Back in 2003, the Bush administration's Office of Management and Budget Director Mitch Daniels estimated that the war in Iraq could cost between $50 and $60 billion dollars. That prediction followed an earlier estimate from Bush economic advisor Larry Lindsey that the war could cost $200 billion dollars; Lindsey was soon thereafter out of the White House, which dismissed his estimate as "the upper end of a hypothetical."

Five years later President Bush is now asking Congress to approve another $196 billion dollars to continue the war through 2008. And in a new report, the Congressional Budget Office now says that the total cost of the war in Iraq over the next 10 years could be as high as $2.4 trillion dollars. That study was the focus of a House Budget Committee hearing yesterday that I covered for Capitol News Connection -- you may read and/or listen to the piece by going here.

What I found particularly interesting is that the Committee's Ranking Republican, Wisconsin Congressman Paul Ryan, gave an opening statement that sounded an awful lot like something antiwar activist Cindy Sheehan might say:
"[Since Democrats took over Congress] we’ve heard comparisons about how much we are spending on the war as opposed to children’s health insurance or education programs, or what have you. But nothing has really changed. The President continues to send his war funding requests to the Hill, and in the end, he continues to get what he asks for.”

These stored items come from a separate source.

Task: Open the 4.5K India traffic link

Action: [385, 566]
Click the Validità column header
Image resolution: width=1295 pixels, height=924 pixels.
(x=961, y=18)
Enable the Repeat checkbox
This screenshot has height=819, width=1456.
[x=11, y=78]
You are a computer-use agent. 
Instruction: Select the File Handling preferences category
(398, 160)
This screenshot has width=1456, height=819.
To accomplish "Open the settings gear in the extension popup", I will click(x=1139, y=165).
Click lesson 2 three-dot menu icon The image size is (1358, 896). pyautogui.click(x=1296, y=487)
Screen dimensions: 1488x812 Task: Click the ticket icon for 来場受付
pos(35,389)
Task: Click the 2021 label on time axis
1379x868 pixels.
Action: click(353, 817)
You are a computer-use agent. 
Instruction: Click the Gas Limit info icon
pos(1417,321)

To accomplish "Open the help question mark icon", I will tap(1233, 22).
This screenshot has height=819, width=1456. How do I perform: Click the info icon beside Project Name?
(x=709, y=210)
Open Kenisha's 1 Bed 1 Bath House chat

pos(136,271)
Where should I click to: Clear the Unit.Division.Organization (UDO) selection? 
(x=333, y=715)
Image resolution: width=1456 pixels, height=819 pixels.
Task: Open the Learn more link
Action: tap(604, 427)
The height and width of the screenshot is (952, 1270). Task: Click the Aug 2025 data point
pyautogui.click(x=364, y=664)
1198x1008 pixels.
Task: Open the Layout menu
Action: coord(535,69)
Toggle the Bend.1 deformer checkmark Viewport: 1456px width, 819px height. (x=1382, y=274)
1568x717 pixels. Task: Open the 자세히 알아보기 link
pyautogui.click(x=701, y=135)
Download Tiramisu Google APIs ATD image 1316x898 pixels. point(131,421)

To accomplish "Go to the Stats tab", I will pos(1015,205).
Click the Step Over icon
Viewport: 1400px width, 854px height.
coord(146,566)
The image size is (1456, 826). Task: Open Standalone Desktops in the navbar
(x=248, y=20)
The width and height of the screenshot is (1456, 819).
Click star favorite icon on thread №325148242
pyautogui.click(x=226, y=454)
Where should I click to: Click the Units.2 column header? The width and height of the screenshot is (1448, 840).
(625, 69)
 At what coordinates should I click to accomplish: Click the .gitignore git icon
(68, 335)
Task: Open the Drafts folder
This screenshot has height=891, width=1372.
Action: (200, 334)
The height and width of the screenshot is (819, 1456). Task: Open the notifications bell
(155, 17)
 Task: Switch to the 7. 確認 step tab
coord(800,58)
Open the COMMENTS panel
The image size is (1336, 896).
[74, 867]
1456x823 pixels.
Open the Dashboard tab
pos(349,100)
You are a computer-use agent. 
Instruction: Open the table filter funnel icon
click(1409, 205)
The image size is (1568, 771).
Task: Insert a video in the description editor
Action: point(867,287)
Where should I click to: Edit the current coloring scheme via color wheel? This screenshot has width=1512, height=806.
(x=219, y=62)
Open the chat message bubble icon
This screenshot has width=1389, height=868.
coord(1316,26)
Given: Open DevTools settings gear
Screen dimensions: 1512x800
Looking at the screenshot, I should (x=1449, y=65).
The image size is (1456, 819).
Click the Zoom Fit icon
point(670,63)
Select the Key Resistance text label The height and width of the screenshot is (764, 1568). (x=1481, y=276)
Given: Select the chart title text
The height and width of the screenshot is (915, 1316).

Ryan also noted that none of the Democratic frontrunners for president would pledge to remove all troops from Iraq by the end of their first term in 2013. Congressman Ryan's purpose was not to point out the Democratic Party's complete unwillingness to oppose the war in Iraq in anything but a rhetorical sense, but to highlight the need for Congress to be aware of the long-term costs of the war. That said, it's easy to see how some, particularly those opposed to the war, might see his statement differently.